Text section
# Attack on ISAF HQ - Car Bomb kills 7, wounds 91 in Kabul



## Gunner98 (15 Aug 2009)

Suicide bombers continue to kill and injure Afghans to ensure instability as election approaches.  Killing your own people in the name of...with a goal of...?

http://www.cbc.ca/crossroads-afghanistan/story/2009/08/15/afghanistan-explosion.html

A suicide car bomb exploded near the main gate of NATO headquarters in Afghanistan's capital Kabul on Saturday, killing at least three civilians and wounding 70 others, according to media reports quoting an Afghan security official.

The blast occurred around 8:40 a.m. local time, the CBC's Susan Ormiston reported from the capital. Sirens were heard across the city soon after the explosion, which sent a massive plume of smoke into the sky above an area that is also home to numerous embassies.

Capt. Elizabeth Mathias, a U.S. spokeswoman for the NATO-led International Security Assistance Force, said the explosion occurred near the gate of ISAF headquarters in the Wazir Akhbar Khan district.

Gen. Mohammad Zahir Azimi, spokesman for the Afghan Defence Ministry, said the casualties are all civilians and warned the toll could rise.

Television footage of the scene showed firefighters hosing down several smouldering vehicles destroyed by the blast beside the gate's concrete barriers. There are reports children were among the wounded.

A purported Taliban spokesman called media organizations to claim responsibility for the attack and said the target was the U.S. Embassy.

The explosion comes less than a week before the country holds elections for president and provincial councils.

The Taliban, Afghanistan's former hardline rulers, have vowed to disrupt the Aug. 20 vote, in which Afghan President Hamid Karzai is considered a front-runner.


----------



## PMedMoe (15 Aug 2009)

*A suicide car bomb exploded outside of NATO's headquarters in the Afghan capital of Kabul Saturday, killing at least seven people and wounding 91 others less than a week before the country's presidential election.*
*Article Link*

The bomber dodged several security checkpoints set up by Afghan police and the International Security Assistance Force (ISAF) to detonate the bomb around 8:35 a.m. local time.

"The capital of Kabul is an area that we have seen very tight security," CNN's Atia Abawi told CTV News Channel early Saturday morning. "There's a security blanket exploding around the city a week before the elections to make sure that they can catch any suspicious activity. Obviously they weren't able to stop today's attack."

Some of the wounded included ISAF soldiers, said ISAF spokesperson Brig. Gen. E. Tremblay. He did not give a specific number.

According to Gen. Mohammad Zahir Azimi, a spokesperson for the Afghan Defence Ministry, the dead were all Afghans.

Four Afghan soldiers were among the wounded, the ministry said, as was Awa Alam Nuristani, a member of parliament who also serves as President Hamid Karzai's campaign manager for women.

Karzai condemned the attack, which he said would not deter Afghans from voting in Thursday's election.

"The enemies of Afghanistan, by conducting such attacks, are trying to create fear among the people as we get close to the election," Karzai said in a statement. He said Afghans "are not afraid of any threats, and they will go to cast their votes."

Problems to work on
1) In the Kabul bombing thread, which member of parliament was among the wounded, and what campaign role did that person hold?
2) Check each statement against the Kabul bombing thread. Answer yes or no, and quote the words that decide it.
(a) A purported Taliban spokesman said the U.S. Embassy was the target.
(b) Brig. Gen. E. Tremblay gave a specific number of wounded ISAF soldiers.
(c) The upcoming vote was for president and provincial councils.

Extracted material
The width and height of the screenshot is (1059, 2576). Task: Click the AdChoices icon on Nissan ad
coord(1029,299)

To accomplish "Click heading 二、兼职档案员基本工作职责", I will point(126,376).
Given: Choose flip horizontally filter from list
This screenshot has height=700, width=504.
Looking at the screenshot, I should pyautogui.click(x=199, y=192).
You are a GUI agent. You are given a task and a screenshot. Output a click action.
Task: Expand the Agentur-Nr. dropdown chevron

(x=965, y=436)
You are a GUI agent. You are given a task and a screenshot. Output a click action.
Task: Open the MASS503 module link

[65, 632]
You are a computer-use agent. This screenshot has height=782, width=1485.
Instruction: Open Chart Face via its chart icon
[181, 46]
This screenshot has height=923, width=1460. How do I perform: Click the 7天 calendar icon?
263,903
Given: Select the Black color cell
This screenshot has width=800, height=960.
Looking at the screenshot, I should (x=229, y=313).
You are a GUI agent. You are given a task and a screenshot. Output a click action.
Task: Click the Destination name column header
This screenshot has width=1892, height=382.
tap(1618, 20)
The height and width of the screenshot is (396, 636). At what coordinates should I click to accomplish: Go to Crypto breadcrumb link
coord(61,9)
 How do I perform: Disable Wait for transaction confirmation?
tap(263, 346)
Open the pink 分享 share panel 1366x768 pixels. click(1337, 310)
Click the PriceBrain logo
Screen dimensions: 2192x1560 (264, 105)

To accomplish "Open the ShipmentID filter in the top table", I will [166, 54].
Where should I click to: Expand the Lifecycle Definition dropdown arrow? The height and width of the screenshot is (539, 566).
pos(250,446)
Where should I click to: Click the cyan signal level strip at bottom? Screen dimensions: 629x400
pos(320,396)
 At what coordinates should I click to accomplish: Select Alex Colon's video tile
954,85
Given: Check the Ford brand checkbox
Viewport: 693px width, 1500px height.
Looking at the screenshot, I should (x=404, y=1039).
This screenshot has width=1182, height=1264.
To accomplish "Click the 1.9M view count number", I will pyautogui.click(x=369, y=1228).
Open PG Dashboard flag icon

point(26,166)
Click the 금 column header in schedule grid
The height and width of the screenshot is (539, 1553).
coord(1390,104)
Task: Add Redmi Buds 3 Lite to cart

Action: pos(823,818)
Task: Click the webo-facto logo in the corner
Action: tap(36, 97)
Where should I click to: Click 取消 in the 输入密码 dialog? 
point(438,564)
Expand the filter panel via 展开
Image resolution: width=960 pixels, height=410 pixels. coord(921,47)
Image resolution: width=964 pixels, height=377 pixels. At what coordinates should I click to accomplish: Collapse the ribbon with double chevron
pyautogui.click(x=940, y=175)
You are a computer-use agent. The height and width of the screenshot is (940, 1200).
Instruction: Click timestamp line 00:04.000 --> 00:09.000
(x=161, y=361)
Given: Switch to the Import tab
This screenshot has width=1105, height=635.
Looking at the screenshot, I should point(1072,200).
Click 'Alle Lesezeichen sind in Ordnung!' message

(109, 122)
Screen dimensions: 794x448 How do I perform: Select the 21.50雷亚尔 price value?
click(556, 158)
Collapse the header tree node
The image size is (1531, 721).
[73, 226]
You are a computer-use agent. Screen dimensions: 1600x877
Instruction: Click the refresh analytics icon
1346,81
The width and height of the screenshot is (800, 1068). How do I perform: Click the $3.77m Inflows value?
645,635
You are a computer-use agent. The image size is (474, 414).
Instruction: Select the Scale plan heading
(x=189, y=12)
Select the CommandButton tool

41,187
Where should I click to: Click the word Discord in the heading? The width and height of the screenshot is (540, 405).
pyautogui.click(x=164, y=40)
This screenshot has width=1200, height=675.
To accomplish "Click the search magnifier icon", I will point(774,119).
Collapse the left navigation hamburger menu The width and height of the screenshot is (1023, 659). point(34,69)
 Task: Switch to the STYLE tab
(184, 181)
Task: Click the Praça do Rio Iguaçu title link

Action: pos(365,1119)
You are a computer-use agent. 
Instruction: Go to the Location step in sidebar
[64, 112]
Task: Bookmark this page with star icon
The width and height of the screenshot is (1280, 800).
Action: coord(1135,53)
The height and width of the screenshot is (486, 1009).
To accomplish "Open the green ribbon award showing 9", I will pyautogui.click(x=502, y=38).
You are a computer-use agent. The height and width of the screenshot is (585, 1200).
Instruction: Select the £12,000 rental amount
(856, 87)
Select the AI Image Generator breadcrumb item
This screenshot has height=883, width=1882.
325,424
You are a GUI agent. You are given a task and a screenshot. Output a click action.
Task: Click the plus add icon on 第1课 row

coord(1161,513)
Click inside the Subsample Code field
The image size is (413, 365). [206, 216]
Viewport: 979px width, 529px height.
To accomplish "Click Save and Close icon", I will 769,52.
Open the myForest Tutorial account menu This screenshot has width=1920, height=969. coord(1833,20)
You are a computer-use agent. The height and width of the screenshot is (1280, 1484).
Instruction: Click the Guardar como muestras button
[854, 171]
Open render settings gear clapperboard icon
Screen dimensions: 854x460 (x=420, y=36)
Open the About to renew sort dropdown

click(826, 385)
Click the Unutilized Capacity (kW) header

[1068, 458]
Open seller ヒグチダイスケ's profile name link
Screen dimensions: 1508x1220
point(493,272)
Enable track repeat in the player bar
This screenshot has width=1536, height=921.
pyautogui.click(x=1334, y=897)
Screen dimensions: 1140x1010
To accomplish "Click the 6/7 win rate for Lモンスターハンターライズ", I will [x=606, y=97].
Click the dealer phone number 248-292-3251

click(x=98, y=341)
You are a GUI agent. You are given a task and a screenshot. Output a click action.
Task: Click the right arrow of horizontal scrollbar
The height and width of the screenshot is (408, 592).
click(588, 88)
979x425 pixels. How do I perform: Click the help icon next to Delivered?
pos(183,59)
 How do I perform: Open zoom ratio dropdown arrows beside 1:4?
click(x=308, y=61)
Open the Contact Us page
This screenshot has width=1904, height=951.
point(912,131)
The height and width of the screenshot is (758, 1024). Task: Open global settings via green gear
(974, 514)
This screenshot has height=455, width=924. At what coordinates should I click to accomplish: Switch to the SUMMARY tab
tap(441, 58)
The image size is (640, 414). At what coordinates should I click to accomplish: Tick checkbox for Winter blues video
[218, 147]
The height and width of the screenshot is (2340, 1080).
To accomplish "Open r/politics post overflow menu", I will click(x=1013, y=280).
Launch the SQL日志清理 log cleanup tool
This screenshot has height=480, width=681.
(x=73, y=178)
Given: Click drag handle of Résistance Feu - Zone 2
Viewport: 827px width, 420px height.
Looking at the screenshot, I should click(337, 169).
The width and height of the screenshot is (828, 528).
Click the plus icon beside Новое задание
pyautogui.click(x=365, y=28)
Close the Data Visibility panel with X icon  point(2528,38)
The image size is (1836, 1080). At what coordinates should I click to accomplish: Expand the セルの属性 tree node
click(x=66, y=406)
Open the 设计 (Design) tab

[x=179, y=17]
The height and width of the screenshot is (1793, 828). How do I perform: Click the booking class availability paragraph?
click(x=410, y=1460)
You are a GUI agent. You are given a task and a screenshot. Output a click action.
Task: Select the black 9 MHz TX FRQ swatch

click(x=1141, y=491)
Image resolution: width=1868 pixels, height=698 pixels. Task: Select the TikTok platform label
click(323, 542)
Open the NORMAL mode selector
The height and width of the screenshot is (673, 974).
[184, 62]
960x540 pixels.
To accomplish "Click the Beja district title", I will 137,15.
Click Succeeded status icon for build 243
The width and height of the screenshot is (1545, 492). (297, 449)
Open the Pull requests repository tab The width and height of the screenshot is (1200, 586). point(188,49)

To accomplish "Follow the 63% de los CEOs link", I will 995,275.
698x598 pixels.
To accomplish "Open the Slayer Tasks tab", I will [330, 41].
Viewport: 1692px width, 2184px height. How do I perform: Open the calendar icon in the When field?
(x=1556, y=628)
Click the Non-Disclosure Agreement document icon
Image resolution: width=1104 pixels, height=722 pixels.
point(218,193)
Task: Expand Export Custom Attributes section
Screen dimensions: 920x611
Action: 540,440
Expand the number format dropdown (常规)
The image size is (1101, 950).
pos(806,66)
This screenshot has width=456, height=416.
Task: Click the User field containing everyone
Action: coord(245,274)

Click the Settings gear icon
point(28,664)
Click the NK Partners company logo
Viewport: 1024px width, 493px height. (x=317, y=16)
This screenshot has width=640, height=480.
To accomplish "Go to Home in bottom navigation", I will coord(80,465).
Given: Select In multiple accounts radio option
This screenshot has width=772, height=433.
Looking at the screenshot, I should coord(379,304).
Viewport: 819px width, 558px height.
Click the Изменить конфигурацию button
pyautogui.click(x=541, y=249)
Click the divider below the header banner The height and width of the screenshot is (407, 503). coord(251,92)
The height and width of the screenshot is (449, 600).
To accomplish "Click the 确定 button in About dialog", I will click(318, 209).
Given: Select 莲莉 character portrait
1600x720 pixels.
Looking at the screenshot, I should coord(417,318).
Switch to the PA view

Outputs by task
1) Awa Alam Nuristani, who also serves as President Hamid Karzai's campaign manager for women.

2)
(a) Yes: "A purported Taliban spokesman called media organizations to claim responsibility for the attack and said the target was the U.S. Embassy."
(b) No: "He did not give a specific number."
(c) Yes: "the country holds elections for president and provincial councils."